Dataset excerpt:
────────
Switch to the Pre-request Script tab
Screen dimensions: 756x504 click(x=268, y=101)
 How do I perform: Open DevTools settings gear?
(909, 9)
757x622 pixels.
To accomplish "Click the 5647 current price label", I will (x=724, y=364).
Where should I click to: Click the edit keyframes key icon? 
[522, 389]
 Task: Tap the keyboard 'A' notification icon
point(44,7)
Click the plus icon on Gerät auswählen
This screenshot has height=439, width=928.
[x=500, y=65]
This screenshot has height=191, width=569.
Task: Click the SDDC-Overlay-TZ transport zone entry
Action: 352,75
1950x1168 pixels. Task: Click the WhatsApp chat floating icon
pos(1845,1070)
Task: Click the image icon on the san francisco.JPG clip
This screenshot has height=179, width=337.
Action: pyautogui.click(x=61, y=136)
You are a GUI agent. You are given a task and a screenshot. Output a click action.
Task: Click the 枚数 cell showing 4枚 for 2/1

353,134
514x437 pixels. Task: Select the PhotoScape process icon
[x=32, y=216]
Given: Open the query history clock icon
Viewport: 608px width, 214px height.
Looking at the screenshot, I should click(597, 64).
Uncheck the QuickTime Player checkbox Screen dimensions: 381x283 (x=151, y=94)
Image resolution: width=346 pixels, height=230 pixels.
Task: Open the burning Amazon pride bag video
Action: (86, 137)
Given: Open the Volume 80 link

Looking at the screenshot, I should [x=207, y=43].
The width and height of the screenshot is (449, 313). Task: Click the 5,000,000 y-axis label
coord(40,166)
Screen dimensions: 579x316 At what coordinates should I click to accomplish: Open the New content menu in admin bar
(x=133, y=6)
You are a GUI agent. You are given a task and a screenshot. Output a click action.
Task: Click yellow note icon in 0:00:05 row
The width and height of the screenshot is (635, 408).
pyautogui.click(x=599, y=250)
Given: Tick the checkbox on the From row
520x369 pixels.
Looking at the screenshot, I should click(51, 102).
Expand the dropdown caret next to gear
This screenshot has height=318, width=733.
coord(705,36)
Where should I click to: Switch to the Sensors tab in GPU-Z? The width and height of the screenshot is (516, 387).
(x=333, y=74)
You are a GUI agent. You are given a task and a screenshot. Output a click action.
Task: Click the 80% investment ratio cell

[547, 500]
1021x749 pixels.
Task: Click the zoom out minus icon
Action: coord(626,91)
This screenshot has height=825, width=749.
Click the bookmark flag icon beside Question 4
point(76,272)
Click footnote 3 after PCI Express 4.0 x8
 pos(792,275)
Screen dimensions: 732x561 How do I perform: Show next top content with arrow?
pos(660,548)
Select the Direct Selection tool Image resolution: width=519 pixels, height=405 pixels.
────────
#### WHAT YOU HAVE TO DO:
Reproduce the material above, swapping "Switch" for "Change" everywhere it occurs and leaving everything else unchanged.

#### SOLUTION TO THE EXERCISE:
Change to the Pre-request Script tab
Screen dimensions: 756x504 click(x=268, y=101)
 How do I perform: Open DevTools settings gear?
(909, 9)
757x622 pixels.
To accomplish "Click the 5647 current price label", I will (x=724, y=364).
Where should I click to: Click the edit keyframes key icon? 
[522, 389]
 Task: Tap the keyboard 'A' notification icon
point(44,7)
Click the plus icon on Gerät auswählen
This screenshot has height=439, width=928.
[x=500, y=65]
This screenshot has height=191, width=569.
Task: Click the SDDC-Overlay-TZ transport zone entry
Action: 352,75
1950x1168 pixels. Task: Click the WhatsApp chat floating icon
pos(1845,1070)
Task: Click the image icon on the san francisco.JPG clip
This screenshot has height=179, width=337.
Action: pyautogui.click(x=61, y=136)
You are a GUI agent. You are given a task and a screenshot. Output a click action.
Task: Click the 枚数 cell showing 4枚 for 2/1

353,134
514x437 pixels. Task: Select the PhotoScape process icon
[x=32, y=216]
Given: Open the query history clock icon
Viewport: 608px width, 214px height.
Looking at the screenshot, I should click(597, 64).
Uncheck the QuickTime Player checkbox Screen dimensions: 381x283 (x=151, y=94)
Image resolution: width=346 pixels, height=230 pixels.
Task: Open the burning Amazon pride bag video
Action: (86, 137)
Given: Open the Volume 80 link

Looking at the screenshot, I should [x=207, y=43].
The width and height of the screenshot is (449, 313). Task: Click the 5,000,000 y-axis label
coord(40,166)
Screen dimensions: 579x316 At what coordinates should I click to accomplish: Open the New content menu in admin bar
(x=133, y=6)
You are a GUI agent. You are given a task and a screenshot. Output a click action.
Task: Click yellow note icon in 0:00:05 row
The width and height of the screenshot is (635, 408).
pyautogui.click(x=599, y=250)
Given: Tick the checkbox on the From row
520x369 pixels.
Looking at the screenshot, I should click(51, 102).
Expand the dropdown caret next to gear
This screenshot has height=318, width=733.
coord(705,36)
Where should I click to: Change to the Sensors tab in GPU-Z? The width and height of the screenshot is (516, 387).
(x=333, y=74)
You are a GUI agent. You are given a task and a screenshot. Output a click action.
Task: Click the 80% investment ratio cell

[547, 500]
1021x749 pixels.
Task: Click the zoom out minus icon
Action: coord(626,91)
This screenshot has height=825, width=749.
Click the bookmark flag icon beside Question 4
point(76,272)
Click footnote 3 after PCI Express 4.0 x8
 pos(792,275)
Screen dimensions: 732x561 How do I perform: Show next top content with arrow?
pos(660,548)
Select the Direct Selection tool Image resolution: width=519 pixels, height=405 pixels.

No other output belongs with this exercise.